Mereka ialah Direktur Penindakan dan Penyidikan Direktorat Jenderal Bea dan Cukai periode 2024 hingga Januari 2026 Rizal, Kepala Subdirektorat Intelijen Penindakan dan Penyidikan Sisprian Subiaksono, serta Kepala Seksi Intelijen Orlando Hamonangan.

Menurut penyidikan, para terdakwa diduga mengatur agar barang impor milik perusahaan Blueray Cargo dapat lebih cepat keluar dari proses pengawasan kepabeanan.

Dalam perkembangan selanjutnya, pemilik perusahaan kargo tersebut disebut memberikan uang kepada pejabat Direktorat Jenderal Bea dan Cukai dengan total mencapai Rp61,3 miliar.

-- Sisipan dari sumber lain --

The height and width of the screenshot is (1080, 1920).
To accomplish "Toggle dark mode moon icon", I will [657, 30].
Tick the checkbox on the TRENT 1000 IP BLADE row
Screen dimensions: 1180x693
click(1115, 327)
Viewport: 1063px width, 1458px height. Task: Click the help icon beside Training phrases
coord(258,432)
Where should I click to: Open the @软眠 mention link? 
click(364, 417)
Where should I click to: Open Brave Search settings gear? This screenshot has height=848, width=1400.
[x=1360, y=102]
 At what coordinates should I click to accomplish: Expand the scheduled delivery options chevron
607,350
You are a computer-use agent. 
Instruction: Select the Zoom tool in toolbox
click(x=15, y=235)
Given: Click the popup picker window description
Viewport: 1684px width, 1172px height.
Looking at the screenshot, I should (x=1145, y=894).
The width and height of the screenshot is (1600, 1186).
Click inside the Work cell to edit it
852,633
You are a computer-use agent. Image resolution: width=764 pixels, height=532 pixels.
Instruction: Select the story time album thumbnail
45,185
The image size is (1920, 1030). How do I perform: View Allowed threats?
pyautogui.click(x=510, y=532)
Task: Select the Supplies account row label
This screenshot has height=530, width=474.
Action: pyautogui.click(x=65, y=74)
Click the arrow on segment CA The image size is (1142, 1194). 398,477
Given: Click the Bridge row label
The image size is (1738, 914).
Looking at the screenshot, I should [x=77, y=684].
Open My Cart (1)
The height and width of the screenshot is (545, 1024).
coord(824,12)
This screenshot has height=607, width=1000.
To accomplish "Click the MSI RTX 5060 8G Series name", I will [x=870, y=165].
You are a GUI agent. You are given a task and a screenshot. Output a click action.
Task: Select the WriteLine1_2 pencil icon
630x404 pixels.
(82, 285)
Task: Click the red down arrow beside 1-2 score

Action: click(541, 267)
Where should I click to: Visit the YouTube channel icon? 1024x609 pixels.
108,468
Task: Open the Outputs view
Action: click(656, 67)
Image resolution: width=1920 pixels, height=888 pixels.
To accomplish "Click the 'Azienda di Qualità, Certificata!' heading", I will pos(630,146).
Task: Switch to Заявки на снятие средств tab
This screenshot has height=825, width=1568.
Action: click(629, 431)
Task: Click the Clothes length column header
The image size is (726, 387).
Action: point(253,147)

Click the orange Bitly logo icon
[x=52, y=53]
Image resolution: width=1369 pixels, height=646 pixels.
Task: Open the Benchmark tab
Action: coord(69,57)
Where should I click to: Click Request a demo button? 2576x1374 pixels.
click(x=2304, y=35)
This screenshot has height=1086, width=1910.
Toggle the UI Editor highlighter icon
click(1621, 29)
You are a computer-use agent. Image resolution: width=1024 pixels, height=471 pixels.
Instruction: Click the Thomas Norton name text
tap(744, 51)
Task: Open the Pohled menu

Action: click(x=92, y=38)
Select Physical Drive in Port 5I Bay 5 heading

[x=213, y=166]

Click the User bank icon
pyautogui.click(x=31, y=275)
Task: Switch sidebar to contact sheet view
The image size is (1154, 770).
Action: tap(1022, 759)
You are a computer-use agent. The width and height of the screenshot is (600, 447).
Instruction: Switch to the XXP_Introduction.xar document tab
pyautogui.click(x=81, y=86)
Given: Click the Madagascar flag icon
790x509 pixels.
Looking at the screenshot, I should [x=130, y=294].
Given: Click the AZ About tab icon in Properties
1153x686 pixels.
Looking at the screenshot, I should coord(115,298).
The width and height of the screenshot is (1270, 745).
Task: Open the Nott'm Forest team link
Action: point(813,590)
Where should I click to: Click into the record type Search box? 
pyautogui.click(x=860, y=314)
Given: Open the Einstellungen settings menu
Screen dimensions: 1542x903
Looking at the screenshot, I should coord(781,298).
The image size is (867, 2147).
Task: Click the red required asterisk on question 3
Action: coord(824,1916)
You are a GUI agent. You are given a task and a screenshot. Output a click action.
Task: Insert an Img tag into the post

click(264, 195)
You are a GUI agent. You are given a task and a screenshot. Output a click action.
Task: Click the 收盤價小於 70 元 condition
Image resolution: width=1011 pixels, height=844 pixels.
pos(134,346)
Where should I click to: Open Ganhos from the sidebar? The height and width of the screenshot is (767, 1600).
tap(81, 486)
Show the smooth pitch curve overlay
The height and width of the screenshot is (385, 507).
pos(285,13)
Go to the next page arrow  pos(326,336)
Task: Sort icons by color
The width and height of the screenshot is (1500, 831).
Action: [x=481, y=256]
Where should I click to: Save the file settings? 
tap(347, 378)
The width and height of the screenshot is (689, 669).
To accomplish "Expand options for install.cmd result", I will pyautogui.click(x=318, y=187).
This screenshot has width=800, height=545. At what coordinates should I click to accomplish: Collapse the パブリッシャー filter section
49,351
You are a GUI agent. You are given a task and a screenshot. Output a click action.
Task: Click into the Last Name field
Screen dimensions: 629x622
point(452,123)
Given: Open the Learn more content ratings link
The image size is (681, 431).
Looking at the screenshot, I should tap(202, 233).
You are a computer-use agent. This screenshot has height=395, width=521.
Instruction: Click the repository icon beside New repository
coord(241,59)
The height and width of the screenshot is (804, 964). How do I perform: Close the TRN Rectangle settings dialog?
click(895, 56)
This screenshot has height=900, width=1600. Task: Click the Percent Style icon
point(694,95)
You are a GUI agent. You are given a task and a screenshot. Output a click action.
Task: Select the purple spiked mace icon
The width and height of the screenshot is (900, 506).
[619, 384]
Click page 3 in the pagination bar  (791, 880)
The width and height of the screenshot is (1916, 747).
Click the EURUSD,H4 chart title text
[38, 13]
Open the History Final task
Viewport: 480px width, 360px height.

Hal ini terlihat dari aliran dana yang disebut diberikan di berbagai lokasi untuk memperlancar proses pengeluaran barang impor.

Pejabat Bea Cukai Disebut Terima Fasilitas Mewah

Selain uang, para terdakwa juga diduga memberikan berbagai fasilitas hiburan dan barang mewah kepada pejabat bea cukai sepanjang Juli 2025 hingga Januari 2026.

Secara faktual, fasilitas hiburan yang diberikan disebut mencapai Rp1,45 miliar.

Tak berhenti di situ, penyidik juga mengungkap adanya pemberian jam tangan merek Tag Heuer senilai Rp65 juta kepada Orlando Hamonangan.

Sementara itu, satu unit mobil Mazda CX-5 senilai Rp330 juta disebut diberikan kepada Enov Puji Wijanarko.

Pada sisi yang sama, kasus dugaan korupsi di Direktorat Jenderal Bea dan Cukai juga berkembang ke pejabat lainnya.

Pada Februari 2026, Kepala Seksi Intelijen Cukai P2 DJBC Budiman Bayu Prasojo turut ditangkap KPK dalam penyidikan perkara dugaan korupsi importasi di lingkungan Direktorat Jenderal Bea dan Cukai Kementerian Keuangan.

Imbasnya, sorotan terhadap pengawasan internal dan integritas pejabat di institusi bea cukai kembali menguat di tengah dorongan pemerintah melakukan pembenahan birokrasi.